TASK MATERIAL:
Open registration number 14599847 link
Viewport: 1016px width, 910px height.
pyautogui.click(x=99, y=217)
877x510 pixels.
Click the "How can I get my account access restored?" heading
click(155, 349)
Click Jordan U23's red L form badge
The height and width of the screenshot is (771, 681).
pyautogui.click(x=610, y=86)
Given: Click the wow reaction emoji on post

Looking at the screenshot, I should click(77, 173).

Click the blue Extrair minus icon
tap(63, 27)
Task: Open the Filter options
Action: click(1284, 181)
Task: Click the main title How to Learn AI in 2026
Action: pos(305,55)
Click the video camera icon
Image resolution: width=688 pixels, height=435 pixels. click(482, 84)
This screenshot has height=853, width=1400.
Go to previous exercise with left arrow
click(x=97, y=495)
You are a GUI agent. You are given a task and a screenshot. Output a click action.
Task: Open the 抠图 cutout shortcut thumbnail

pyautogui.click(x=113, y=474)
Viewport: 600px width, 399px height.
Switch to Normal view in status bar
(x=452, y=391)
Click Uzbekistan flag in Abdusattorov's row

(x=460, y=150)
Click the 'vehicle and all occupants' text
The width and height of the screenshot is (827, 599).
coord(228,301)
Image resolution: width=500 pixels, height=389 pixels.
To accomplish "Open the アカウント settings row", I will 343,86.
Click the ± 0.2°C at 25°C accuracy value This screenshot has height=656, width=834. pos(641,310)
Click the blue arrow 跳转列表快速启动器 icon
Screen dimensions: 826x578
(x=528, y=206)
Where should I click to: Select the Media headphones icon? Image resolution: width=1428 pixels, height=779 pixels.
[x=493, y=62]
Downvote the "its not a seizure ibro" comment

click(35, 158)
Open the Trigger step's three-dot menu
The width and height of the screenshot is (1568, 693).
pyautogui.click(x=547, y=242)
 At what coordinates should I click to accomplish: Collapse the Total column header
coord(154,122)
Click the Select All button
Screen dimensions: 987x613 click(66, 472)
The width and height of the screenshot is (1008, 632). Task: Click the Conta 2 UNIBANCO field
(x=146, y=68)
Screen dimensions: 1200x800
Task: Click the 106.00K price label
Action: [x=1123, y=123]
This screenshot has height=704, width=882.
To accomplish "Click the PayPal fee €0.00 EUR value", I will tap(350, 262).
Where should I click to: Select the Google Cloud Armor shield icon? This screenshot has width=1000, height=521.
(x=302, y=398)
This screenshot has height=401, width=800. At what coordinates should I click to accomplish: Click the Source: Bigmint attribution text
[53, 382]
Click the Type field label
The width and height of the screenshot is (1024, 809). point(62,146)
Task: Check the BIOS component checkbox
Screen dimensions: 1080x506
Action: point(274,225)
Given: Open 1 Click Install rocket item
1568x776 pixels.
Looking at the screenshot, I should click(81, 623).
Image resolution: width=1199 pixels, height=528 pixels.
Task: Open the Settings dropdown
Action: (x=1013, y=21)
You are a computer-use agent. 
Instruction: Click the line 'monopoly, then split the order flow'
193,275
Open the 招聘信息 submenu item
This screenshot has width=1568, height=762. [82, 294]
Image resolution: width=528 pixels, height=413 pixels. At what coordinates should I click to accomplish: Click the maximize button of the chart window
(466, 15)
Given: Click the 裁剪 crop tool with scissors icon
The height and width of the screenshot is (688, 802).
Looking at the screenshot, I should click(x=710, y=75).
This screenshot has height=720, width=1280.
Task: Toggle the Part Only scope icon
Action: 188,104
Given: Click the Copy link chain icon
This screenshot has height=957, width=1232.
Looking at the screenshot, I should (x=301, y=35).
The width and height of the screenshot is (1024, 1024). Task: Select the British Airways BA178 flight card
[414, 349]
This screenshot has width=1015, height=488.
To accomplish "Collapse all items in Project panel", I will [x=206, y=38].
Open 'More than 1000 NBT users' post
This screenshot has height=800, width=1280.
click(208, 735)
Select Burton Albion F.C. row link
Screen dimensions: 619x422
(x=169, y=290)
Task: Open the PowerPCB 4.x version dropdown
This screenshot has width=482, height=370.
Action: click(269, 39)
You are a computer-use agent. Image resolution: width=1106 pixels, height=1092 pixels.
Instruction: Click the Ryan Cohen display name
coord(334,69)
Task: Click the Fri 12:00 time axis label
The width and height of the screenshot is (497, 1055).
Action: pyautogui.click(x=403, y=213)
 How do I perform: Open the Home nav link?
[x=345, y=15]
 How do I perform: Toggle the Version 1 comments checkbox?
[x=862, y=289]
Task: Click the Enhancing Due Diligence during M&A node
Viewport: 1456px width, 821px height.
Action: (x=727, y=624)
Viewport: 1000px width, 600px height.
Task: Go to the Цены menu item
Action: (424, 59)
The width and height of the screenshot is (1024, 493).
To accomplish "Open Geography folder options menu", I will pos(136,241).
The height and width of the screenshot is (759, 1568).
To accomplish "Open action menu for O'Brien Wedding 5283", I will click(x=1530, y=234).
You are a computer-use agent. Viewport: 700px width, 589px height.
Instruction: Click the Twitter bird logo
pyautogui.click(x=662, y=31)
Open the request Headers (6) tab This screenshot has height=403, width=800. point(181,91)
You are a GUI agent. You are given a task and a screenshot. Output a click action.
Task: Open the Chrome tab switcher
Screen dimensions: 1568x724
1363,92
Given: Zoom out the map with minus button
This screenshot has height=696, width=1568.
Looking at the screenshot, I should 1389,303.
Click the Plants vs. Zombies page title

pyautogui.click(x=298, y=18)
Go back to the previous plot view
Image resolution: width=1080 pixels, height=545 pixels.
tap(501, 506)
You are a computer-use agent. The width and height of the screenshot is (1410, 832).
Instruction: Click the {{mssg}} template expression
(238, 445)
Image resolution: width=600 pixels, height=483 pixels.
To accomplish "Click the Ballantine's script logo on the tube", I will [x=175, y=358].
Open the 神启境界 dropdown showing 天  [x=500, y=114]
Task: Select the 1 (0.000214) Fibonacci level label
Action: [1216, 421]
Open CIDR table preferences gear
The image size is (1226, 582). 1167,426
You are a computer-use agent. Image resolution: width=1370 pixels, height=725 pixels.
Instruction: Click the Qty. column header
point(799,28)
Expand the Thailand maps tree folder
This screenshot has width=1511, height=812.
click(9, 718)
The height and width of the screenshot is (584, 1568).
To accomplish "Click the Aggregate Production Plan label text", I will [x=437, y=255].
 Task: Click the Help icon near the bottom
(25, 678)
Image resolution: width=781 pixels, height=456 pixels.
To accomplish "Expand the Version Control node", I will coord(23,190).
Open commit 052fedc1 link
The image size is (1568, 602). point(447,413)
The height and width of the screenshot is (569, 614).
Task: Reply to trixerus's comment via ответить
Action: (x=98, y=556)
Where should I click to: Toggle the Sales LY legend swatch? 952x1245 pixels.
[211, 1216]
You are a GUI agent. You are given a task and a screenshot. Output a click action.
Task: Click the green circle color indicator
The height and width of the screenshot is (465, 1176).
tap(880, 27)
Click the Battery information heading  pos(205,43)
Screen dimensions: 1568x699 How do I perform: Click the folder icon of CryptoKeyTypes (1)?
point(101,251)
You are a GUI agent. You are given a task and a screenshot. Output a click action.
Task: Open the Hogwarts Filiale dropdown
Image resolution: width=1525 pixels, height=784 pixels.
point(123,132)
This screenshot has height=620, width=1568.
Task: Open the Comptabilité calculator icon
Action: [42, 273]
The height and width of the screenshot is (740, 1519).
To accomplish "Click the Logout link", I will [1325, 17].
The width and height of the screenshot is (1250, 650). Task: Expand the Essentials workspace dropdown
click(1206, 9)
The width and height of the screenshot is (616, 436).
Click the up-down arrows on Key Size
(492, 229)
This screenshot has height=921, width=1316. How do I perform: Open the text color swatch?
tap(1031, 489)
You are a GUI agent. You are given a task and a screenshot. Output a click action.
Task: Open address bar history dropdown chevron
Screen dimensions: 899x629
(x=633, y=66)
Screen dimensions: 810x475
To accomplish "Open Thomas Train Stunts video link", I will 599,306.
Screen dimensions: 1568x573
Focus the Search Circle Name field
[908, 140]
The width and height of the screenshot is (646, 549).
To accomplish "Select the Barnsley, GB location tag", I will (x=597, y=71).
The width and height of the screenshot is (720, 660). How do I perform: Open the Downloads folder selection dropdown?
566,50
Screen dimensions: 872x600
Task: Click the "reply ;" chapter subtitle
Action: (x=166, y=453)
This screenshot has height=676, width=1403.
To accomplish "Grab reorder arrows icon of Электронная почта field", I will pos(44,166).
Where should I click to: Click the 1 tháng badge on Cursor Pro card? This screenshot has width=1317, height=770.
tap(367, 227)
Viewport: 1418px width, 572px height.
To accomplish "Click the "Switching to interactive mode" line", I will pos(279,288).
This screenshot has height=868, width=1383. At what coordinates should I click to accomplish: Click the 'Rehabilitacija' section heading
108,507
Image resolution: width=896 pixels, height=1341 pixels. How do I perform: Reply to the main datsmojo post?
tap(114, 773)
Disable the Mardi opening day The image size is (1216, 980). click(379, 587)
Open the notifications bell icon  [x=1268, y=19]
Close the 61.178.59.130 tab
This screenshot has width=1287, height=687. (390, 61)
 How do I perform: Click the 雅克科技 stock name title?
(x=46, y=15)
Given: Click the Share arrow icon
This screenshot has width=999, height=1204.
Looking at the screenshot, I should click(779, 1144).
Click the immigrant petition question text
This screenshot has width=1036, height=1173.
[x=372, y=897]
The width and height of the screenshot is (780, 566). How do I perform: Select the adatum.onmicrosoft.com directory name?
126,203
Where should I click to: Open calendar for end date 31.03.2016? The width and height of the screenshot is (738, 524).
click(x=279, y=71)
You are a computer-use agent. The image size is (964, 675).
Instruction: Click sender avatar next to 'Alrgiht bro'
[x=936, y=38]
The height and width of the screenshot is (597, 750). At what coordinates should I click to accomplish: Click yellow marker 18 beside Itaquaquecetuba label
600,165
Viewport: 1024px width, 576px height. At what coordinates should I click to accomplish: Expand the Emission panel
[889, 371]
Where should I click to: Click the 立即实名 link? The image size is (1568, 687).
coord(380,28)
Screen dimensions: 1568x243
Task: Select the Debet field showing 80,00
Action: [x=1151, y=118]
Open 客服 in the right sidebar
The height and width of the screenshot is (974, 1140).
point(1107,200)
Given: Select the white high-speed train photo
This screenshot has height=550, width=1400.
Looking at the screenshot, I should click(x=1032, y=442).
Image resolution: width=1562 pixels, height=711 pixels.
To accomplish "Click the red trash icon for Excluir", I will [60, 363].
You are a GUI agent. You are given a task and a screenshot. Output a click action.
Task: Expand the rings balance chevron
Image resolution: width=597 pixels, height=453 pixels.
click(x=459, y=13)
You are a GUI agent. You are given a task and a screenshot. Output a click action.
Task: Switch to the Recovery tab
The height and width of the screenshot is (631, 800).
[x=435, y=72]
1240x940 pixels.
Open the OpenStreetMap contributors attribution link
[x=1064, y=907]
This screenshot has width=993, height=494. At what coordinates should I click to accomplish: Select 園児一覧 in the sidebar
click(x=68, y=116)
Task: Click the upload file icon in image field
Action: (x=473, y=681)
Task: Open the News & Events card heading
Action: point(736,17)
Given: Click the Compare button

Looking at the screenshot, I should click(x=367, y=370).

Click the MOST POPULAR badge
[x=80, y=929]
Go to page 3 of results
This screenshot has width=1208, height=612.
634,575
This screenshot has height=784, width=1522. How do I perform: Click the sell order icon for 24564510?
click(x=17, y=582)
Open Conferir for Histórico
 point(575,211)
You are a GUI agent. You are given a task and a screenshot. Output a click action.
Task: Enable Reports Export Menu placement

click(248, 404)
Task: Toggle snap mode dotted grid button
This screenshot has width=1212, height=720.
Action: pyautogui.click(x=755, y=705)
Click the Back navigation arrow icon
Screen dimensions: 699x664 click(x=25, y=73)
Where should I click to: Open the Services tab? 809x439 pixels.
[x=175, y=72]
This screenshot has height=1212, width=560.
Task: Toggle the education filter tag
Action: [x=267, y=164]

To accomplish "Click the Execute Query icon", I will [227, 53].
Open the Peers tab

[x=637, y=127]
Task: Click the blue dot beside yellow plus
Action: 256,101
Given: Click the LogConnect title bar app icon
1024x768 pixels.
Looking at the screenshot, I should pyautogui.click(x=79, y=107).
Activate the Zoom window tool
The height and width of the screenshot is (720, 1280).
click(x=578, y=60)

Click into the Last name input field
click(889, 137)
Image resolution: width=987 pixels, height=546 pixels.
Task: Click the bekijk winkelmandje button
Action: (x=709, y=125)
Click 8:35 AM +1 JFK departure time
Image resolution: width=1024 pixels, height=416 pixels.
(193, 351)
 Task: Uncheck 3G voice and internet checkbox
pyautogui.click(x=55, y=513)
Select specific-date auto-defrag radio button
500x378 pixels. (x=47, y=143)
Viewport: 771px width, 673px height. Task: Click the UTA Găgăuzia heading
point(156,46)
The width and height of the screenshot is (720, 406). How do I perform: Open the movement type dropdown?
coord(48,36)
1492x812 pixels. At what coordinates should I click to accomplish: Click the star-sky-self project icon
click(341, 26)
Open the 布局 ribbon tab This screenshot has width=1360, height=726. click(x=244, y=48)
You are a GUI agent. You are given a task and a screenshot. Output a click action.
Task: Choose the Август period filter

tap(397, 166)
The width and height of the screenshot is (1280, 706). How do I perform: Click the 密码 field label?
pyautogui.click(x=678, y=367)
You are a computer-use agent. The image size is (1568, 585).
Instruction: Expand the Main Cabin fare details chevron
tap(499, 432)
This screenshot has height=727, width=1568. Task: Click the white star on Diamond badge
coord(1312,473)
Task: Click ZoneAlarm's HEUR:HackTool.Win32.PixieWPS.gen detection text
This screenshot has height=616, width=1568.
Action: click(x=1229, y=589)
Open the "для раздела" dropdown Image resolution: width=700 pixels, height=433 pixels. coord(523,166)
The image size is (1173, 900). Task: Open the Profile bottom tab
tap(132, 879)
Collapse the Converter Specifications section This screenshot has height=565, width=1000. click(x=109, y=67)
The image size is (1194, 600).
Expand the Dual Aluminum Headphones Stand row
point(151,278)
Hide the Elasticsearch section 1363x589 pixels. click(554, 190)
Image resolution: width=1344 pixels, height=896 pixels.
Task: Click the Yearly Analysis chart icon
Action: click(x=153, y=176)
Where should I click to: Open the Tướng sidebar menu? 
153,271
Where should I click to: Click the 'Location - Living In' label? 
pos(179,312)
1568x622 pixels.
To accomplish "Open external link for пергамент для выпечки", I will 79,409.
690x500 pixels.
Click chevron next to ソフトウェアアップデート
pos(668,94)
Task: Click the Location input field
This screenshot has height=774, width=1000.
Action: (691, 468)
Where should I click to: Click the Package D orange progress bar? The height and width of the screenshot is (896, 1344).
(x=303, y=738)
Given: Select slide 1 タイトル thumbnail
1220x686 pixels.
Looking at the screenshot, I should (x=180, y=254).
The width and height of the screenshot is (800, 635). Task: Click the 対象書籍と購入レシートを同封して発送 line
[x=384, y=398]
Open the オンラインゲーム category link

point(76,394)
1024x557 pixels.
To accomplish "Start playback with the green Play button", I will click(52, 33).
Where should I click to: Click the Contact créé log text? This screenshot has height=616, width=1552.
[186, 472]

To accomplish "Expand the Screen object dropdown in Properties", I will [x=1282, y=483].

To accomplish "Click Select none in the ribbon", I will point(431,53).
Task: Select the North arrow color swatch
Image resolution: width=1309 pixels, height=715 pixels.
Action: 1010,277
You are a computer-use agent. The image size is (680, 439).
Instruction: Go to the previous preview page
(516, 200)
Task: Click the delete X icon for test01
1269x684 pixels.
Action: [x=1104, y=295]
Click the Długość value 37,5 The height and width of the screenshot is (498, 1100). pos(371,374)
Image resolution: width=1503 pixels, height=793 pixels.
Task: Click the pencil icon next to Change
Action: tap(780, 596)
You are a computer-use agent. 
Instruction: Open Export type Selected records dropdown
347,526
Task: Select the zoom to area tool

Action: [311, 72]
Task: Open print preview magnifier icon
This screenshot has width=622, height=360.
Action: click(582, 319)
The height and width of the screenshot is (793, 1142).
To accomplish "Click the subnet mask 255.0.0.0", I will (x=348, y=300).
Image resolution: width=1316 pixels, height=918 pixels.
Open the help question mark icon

EXERCISE DETAILS:
From the entries above, extract every line where the word "computer" appears.

RESPONSE FOR THIS EXERCISE:
You are a computer-use agent. 
You are a computer-use agent. Image resolution: width=1106 pixels, height=1092 pixels.
You are a computer-use agent. Viewport: 700px width, 589px height.
You are a computer-use agent. The width and height of the screenshot is (1410, 832).
You are a computer-use agent. Image resolution: width=1370 pixels, height=725 pixels.
You are a computer-use agent. The image size is (964, 675).
You are a computer-use agent. The image size is (1568, 585).
You are a computer-use agent. The image size is (680, 439).
You are a computer-use agent. 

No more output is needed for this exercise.